*** Opening RECORDS SUPPLIED ***

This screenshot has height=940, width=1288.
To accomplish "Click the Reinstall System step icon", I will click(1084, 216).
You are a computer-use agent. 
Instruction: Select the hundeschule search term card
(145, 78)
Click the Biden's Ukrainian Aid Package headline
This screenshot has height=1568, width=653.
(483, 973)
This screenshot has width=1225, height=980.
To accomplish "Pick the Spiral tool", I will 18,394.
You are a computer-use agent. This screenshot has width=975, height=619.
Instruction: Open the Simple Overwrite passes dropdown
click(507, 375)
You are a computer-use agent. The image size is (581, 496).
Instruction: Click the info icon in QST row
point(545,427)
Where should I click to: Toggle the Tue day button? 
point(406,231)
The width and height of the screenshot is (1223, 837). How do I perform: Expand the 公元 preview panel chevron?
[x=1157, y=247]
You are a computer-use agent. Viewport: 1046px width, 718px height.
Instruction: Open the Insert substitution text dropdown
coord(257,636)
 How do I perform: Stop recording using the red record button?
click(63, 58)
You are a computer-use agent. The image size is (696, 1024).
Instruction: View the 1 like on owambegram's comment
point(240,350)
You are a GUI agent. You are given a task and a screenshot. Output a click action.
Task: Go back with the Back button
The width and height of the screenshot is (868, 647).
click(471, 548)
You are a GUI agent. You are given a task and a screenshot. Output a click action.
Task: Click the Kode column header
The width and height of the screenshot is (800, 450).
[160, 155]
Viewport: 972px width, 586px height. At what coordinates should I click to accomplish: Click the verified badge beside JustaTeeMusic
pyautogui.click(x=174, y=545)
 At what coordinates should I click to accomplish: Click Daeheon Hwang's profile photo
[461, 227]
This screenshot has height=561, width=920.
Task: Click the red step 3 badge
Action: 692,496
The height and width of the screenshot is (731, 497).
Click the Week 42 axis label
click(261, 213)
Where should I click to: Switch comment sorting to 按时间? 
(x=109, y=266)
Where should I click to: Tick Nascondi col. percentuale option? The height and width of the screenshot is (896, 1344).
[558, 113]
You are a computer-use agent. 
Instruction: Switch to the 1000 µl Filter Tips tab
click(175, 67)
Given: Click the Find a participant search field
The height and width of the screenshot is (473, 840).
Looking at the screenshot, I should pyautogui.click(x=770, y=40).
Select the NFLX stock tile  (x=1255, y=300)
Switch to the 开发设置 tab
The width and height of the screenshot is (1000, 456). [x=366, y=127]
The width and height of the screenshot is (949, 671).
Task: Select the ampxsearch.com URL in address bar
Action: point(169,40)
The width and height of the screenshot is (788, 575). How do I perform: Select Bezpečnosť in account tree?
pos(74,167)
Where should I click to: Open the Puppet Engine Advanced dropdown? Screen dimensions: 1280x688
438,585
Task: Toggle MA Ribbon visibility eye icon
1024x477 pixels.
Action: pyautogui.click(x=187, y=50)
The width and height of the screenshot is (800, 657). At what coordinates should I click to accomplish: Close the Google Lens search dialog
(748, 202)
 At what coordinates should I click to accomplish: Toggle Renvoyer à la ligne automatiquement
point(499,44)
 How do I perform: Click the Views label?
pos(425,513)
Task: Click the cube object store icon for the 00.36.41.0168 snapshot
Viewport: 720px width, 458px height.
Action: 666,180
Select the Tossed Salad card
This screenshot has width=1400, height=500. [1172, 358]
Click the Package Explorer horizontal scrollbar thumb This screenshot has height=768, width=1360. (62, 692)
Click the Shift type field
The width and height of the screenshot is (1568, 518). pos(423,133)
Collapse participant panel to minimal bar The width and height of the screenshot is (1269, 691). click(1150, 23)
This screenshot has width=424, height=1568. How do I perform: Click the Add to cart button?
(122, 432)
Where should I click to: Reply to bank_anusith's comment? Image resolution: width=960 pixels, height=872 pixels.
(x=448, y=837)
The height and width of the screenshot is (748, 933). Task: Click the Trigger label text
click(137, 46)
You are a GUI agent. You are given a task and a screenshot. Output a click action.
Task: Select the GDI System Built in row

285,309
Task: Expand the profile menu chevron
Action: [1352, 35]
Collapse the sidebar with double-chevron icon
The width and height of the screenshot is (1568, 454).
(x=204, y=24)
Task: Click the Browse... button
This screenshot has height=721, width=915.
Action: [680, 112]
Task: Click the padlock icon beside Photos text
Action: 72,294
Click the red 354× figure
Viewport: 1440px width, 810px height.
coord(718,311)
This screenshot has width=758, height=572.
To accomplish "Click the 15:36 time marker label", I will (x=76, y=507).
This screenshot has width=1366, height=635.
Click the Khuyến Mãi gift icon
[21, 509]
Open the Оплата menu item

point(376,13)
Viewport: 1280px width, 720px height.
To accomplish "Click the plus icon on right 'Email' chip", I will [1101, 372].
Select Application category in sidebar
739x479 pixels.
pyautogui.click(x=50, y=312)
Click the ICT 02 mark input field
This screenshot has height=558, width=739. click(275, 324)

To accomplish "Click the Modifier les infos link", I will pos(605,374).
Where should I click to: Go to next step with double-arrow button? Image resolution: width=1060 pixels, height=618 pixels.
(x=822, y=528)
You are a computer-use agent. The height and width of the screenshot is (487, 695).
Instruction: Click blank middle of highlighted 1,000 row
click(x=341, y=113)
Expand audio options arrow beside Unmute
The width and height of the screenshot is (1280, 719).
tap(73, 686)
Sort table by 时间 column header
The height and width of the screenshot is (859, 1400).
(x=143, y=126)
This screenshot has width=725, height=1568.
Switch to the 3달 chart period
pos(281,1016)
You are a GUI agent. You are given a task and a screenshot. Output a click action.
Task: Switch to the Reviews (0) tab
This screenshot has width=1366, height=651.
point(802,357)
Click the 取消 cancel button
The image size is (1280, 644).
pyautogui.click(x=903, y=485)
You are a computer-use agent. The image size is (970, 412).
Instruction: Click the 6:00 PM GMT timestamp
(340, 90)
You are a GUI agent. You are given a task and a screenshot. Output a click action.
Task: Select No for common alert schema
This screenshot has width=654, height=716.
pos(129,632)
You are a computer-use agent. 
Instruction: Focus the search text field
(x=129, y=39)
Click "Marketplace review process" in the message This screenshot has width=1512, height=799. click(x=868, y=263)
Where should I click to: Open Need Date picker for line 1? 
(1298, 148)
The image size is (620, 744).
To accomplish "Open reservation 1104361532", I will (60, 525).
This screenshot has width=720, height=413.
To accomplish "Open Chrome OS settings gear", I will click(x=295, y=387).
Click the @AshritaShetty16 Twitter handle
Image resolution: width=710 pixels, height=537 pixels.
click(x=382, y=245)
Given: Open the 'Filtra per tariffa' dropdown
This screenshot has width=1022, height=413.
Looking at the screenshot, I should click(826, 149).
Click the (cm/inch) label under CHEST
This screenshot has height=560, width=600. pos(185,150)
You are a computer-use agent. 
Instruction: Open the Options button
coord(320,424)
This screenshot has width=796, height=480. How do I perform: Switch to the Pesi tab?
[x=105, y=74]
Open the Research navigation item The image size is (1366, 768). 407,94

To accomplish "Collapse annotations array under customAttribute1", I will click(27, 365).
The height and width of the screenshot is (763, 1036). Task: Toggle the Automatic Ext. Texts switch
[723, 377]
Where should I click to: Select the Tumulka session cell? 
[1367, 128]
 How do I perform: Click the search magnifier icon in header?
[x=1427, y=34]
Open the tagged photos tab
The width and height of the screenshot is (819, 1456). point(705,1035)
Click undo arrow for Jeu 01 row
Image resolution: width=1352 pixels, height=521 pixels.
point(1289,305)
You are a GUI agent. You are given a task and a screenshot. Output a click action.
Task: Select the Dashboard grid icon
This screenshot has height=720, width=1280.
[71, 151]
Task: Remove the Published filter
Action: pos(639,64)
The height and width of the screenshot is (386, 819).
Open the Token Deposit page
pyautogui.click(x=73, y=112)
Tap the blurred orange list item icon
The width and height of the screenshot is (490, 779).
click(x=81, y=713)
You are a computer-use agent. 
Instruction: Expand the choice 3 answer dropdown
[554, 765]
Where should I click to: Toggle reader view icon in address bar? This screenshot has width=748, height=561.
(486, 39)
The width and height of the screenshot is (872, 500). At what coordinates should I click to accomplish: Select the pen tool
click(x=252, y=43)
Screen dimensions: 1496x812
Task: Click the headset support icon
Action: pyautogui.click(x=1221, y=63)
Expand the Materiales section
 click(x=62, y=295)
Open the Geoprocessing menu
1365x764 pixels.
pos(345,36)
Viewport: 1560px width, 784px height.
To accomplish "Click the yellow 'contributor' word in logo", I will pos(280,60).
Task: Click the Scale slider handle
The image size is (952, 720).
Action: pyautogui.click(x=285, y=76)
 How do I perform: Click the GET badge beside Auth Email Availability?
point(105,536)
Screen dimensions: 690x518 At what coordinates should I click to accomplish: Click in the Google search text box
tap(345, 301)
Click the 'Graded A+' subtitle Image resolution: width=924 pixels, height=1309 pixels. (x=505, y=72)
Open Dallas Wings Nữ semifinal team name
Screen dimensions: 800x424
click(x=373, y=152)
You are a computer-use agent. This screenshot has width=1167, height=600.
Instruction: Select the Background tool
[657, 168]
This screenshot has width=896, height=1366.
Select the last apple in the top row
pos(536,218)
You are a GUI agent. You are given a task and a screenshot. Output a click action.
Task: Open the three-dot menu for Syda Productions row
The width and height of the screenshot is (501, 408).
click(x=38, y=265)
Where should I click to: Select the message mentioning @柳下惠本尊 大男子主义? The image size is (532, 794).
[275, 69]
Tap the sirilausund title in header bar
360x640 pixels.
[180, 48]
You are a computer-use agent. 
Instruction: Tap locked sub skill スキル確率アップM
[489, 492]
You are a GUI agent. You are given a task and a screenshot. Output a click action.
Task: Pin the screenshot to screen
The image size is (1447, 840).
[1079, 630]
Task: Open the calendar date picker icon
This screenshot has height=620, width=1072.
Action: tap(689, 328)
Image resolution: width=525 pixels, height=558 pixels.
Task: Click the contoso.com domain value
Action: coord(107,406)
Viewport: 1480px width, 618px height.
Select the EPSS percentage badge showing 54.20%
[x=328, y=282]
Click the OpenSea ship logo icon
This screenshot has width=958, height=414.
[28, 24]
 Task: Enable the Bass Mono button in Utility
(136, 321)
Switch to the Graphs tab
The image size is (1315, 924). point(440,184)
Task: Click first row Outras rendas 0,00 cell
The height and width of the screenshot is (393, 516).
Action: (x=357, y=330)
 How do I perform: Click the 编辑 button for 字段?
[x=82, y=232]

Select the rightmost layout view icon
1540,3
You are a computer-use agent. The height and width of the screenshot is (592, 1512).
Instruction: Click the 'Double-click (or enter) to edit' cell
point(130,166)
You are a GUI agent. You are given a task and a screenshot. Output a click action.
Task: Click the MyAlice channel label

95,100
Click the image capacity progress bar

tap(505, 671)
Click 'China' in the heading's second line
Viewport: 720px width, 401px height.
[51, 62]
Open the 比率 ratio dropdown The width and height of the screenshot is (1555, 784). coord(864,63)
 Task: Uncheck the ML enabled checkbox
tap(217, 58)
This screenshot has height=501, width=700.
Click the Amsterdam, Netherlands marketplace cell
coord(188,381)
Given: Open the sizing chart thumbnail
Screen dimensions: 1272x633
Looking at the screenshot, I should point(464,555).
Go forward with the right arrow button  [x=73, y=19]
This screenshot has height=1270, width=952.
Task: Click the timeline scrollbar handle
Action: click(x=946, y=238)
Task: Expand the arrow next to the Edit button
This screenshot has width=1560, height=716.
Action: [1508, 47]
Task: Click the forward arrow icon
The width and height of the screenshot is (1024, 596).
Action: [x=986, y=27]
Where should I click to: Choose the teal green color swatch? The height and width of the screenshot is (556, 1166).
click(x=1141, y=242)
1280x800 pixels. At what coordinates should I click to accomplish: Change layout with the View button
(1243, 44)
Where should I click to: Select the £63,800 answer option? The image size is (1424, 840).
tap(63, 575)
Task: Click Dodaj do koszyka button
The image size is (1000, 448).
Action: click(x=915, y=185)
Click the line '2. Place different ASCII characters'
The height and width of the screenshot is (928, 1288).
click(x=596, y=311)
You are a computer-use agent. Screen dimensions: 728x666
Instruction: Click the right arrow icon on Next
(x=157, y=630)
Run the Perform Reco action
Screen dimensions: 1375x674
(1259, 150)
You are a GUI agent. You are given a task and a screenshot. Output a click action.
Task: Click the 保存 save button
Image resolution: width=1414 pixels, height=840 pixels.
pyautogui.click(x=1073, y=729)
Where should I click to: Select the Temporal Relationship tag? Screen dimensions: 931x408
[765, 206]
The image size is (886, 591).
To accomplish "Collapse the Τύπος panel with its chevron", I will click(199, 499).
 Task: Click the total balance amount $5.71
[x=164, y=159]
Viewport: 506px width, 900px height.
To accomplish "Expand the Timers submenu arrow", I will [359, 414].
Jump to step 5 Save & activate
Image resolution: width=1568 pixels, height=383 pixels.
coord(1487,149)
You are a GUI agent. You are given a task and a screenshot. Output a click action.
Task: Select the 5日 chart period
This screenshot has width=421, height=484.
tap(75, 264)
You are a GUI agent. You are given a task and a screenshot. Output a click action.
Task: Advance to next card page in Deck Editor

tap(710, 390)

*** Closing RECORDS SUPPLIED ***

WORK TO COMPLETE> Nothing but the lines from the one containing "Task: Select the 5日 chart period" through the last line of the data above should be set down, word for word.

SOLUTION FOR THIS PROBLEM>
Task: Select the 5日 chart period
This screenshot has width=421, height=484.
tap(75, 264)
You are a GUI agent. You are given a task and a screenshot. Output a click action.
Task: Advance to next card page in Deck Editor

tap(710, 390)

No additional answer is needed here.